Earlier this week, one of the McDermott brothers had his prison term extended by six months for abusing another schoolboy.

Six survivors who went to court last year have been presented with a community award by Stormont for helping to bring the brothers to justice - ending generations of abuse.

Johnny McDermott was jailed for nine years after admitting 35 counts of sexually abusing young boys and girls. His sentence was extended by six months earlier this week.

Peter Paul McDermott hanged himself the day after his trial started last year.

The case made headlines when two other brothers, Jimmy and Owen Roe, were found mentally unfit to stand trial.

The judge placed them on a two-year supervision and treatment order and allowed them to return to their home near a playground and a school.

Following a public outcry the two brothers admitted themselves voluntarily to hospital where they remain.

Since the case, the maximum length of a supervision and treatment order has been extended from two to three years.

Institutional abuse

A report for the Department of Justice recommended that community impact assessments should be carried out before sex offenders are released back into the community.

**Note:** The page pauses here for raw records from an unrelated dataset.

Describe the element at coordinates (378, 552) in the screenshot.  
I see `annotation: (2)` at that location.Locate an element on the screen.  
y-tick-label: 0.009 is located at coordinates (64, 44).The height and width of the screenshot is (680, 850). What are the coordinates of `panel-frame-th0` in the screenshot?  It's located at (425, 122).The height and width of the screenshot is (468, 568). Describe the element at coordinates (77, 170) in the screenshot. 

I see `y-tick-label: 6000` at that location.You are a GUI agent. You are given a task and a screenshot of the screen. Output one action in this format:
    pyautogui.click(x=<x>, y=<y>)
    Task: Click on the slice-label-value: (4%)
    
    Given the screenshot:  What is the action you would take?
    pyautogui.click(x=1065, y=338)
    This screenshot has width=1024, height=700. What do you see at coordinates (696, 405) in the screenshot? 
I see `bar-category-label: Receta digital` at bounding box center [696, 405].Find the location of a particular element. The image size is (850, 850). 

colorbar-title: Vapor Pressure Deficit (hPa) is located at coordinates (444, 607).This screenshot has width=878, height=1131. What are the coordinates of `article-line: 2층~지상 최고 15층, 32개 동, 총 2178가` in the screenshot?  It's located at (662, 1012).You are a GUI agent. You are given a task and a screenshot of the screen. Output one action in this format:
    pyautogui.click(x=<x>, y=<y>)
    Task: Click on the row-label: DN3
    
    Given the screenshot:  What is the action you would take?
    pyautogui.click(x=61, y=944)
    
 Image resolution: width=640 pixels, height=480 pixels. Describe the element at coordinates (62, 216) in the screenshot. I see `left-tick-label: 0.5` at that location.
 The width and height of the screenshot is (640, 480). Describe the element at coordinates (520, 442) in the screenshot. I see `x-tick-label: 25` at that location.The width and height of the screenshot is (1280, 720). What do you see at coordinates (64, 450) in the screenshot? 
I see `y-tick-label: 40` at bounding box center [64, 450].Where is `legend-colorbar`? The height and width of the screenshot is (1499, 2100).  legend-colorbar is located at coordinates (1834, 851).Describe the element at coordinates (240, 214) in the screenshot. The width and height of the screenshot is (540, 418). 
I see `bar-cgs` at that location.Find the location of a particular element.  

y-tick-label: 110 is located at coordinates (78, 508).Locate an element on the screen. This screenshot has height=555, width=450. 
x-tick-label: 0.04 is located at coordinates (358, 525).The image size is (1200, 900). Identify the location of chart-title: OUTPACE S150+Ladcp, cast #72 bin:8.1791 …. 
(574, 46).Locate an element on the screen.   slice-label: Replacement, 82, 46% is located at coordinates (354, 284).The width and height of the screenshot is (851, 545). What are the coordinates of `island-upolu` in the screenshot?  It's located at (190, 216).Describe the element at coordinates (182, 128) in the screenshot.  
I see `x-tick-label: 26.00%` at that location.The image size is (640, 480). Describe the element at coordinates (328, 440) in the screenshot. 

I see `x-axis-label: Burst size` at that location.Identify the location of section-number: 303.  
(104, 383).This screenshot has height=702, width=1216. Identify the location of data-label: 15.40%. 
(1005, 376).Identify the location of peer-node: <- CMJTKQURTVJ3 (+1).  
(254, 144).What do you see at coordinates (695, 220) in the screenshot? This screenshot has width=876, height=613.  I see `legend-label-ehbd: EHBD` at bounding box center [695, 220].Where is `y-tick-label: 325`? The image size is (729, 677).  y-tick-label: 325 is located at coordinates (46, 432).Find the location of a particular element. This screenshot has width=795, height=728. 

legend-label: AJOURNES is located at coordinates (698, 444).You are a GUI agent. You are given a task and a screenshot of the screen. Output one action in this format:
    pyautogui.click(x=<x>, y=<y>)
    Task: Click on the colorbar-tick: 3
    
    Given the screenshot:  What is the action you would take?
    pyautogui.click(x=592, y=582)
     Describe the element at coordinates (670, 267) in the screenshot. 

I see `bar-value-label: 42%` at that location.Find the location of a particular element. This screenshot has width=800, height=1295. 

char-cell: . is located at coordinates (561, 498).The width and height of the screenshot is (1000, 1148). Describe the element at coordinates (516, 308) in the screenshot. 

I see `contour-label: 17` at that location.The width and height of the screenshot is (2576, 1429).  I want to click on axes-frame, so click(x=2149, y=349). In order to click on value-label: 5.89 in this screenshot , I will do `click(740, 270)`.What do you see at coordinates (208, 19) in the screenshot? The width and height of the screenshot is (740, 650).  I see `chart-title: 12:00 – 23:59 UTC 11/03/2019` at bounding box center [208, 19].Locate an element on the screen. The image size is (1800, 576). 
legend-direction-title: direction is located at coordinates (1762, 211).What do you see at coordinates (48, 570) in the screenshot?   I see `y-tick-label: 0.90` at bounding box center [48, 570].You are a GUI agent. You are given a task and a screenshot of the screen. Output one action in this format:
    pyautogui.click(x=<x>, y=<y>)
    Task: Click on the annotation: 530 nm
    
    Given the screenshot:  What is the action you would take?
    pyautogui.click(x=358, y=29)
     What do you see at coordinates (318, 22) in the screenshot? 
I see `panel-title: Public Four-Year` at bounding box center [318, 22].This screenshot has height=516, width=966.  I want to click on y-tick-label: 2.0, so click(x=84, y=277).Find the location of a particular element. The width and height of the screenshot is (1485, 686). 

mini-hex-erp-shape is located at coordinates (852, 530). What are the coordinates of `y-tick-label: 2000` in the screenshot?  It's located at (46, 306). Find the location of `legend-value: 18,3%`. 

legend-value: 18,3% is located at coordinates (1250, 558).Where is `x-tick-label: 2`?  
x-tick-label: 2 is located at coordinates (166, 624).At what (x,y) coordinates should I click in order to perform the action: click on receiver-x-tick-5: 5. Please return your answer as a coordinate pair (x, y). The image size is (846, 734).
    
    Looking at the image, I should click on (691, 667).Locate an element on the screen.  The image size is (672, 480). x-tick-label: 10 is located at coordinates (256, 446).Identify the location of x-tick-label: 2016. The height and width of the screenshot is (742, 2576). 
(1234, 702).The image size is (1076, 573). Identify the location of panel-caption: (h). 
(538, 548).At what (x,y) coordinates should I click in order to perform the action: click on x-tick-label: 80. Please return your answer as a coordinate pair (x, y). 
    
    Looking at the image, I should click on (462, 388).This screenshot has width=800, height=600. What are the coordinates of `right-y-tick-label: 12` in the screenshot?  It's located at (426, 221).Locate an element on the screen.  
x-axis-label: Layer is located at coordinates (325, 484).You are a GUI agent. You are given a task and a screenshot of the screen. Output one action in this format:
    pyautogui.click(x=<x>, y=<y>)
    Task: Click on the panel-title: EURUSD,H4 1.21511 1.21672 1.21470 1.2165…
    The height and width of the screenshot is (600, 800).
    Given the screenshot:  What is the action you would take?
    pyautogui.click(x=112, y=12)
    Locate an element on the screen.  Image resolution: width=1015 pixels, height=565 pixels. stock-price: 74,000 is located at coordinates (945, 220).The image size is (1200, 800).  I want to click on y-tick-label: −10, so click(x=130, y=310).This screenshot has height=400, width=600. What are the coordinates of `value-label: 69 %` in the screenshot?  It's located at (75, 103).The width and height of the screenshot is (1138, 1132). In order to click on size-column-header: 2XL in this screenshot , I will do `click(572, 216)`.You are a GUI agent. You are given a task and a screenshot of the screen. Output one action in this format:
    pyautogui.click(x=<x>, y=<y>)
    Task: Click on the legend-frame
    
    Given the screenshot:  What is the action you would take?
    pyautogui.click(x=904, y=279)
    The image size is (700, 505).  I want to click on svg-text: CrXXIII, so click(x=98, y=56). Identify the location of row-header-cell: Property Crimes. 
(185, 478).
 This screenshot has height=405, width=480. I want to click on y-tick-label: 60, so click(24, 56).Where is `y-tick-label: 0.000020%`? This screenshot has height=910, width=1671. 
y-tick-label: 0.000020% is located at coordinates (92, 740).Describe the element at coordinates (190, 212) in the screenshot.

Michael Connolly said: "That is something that is very important for a small community like Donagh so I would like the Government to move along with this - lets get it done."

"We were promised a review of the Mental Health Act. I have lost sight of that, there is no sign of exactly what is going on. They are not communicating with us on that part."

He is also concerned that the recently announced inquiry into institutional abuse in Northern Ireland will not go far enough.

"I think the government needs to go back and have a look at what they're doing - a time limit of two and a half years is not adequate to carry out this type of inquiry and that's quite obvious from the other inquiries that have taken place throughout the island of Ireland."

The McDermott brothers had a huge impact on Michael's life but he says he has now moved on and is studying for a law degree.

He hopes that by speaking publicly he will help other victims of abuse to break the silence and seek help.

"I have taken my life back. I have taken control of my own life.

"I have a lovely family at home, I'm now halfway through doing a law degree which I'm thoroughly enjoying and I hope when I get to the end of that if I can put it to good use for others and play my role as a survivor."